6284 sayılı Kanun’a göre kadına yönelik şiddet, “Kadınlara, yalnızca kadın oldukları için uygulanan veya kadınları etkileyen cinsiyete dayalı bir ayrımcılık ile kadının insan hakları ihlaline yol açan ve bu Kanunda şiddet olarak tanımlanan her türlü tutum ve davranış”tır.
Bugün Türkiye’de, hem İstanbul Sözleşmesi’nde hem de 6284 sayılı Kanun’da tanımlandığı şekliyle kadına yönelik şiddet ve taciz ile kadın cinayetleri varlığını korumaya; bu eylemler, iyi hal indirimleri ve cezasızlaştırma politikalarıyla yaygınlaşmaya; toplumsal cinsiyet eşitsizliği gün geçtikçe derinleşmeye devam ediyor. 2023 yılının ilk on ayında en az 253 kadın cinayetinin yaşandığı Türkiye, kadınların maruz kaldığı her türlü şiddetin tazmininde etkin bir kalkan görevi gören İstanbul Sözleşmesi’nden bir gece yarısı çekilmekle kalmıyor; Ailenin Korunması ve Kadına Karşı Şiddetin Önlenmesine Dair 6284 sayılı Kanun’u tartışmaya açıyor. Çalışma yaşamında şiddet ve tacizin önlenmesi için somut bir adım olan ILO 190 sayılı Şiddet ve Taciz Sözleşmesi imzalanmıyor.
Diğer yandan dünyada ve Türkiye’de kadınların adalet arayışı, eşitlik ve özgürlük mücadelesi sürüyor. Kadınlar, yaşamın her alanında söz söylemeyi, şiddet ve ayrımcılıktan uzak bir toplumsal hayatı inşa etmeyi, kadın kimliğine yönelik saldırılara karşı sesini yükseltmeyi sorumluluk biliyor.

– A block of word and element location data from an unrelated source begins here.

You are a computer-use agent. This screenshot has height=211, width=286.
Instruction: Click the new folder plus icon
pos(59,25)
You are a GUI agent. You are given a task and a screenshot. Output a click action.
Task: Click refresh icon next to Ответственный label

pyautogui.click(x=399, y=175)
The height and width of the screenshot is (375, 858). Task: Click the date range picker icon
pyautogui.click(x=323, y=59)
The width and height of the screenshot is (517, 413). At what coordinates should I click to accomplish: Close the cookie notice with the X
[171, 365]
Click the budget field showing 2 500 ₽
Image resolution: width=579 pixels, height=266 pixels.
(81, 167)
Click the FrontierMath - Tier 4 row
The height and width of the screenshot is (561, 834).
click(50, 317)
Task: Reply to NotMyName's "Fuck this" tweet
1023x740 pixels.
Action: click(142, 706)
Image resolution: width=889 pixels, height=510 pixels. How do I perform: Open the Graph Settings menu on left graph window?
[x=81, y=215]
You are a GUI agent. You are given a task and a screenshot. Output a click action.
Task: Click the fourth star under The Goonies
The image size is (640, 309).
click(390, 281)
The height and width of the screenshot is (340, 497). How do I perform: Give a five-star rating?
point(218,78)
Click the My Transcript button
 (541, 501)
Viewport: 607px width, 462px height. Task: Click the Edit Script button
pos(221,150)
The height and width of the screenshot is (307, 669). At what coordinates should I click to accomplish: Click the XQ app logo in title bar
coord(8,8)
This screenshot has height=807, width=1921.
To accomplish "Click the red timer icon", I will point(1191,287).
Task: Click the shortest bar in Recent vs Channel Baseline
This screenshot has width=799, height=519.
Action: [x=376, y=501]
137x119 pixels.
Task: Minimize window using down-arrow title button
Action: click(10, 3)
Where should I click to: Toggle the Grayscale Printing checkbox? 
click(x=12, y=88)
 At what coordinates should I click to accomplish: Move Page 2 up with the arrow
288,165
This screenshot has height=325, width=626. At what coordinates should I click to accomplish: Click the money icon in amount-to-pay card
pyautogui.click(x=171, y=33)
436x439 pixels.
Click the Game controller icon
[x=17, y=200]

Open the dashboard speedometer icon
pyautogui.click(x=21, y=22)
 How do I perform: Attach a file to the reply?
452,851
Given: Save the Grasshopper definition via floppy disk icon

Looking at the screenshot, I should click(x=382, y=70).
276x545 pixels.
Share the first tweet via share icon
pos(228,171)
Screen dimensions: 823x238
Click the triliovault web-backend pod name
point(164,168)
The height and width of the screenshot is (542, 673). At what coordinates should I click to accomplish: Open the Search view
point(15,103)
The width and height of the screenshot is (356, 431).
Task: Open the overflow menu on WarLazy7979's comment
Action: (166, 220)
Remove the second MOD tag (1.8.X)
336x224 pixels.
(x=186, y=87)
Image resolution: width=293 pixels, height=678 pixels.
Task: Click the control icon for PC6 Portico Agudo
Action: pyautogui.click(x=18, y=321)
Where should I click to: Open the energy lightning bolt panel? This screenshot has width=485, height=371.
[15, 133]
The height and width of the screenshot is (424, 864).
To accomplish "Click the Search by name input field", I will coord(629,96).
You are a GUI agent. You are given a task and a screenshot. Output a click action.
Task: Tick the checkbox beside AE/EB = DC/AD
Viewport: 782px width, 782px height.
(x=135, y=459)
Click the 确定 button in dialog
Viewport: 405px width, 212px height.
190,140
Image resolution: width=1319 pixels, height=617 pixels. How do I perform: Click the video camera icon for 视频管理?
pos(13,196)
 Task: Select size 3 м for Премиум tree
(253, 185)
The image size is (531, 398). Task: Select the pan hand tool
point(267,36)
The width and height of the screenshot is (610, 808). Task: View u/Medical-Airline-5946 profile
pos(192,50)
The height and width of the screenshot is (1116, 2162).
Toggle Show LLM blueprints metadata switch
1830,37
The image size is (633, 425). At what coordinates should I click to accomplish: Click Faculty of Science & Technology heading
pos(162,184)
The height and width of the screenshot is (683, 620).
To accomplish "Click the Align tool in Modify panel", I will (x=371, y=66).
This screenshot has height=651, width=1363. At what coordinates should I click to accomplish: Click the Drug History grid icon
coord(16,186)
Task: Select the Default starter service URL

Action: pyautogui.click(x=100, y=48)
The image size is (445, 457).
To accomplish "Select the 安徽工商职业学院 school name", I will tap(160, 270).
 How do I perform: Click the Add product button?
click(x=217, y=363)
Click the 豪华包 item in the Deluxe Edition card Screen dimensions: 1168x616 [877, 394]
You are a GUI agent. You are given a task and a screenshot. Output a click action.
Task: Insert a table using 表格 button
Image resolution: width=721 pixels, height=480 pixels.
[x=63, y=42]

Üyelerinin yarısına yakınını kadınların oluşturduğu Tez-Koop-İş Sendikası olarak, eşit, özgür ve adil bir dünyanın kadınların mücadelesinde yükseleceğine inanıyor; 25 Kasım Kadına Yönelik Şiddete Karşı Uluslararası Mücadele Günü’nde kadına yönelik şiddetin her türlüsüne karşı mücadele eden tüm kadınları selamlıyoruz.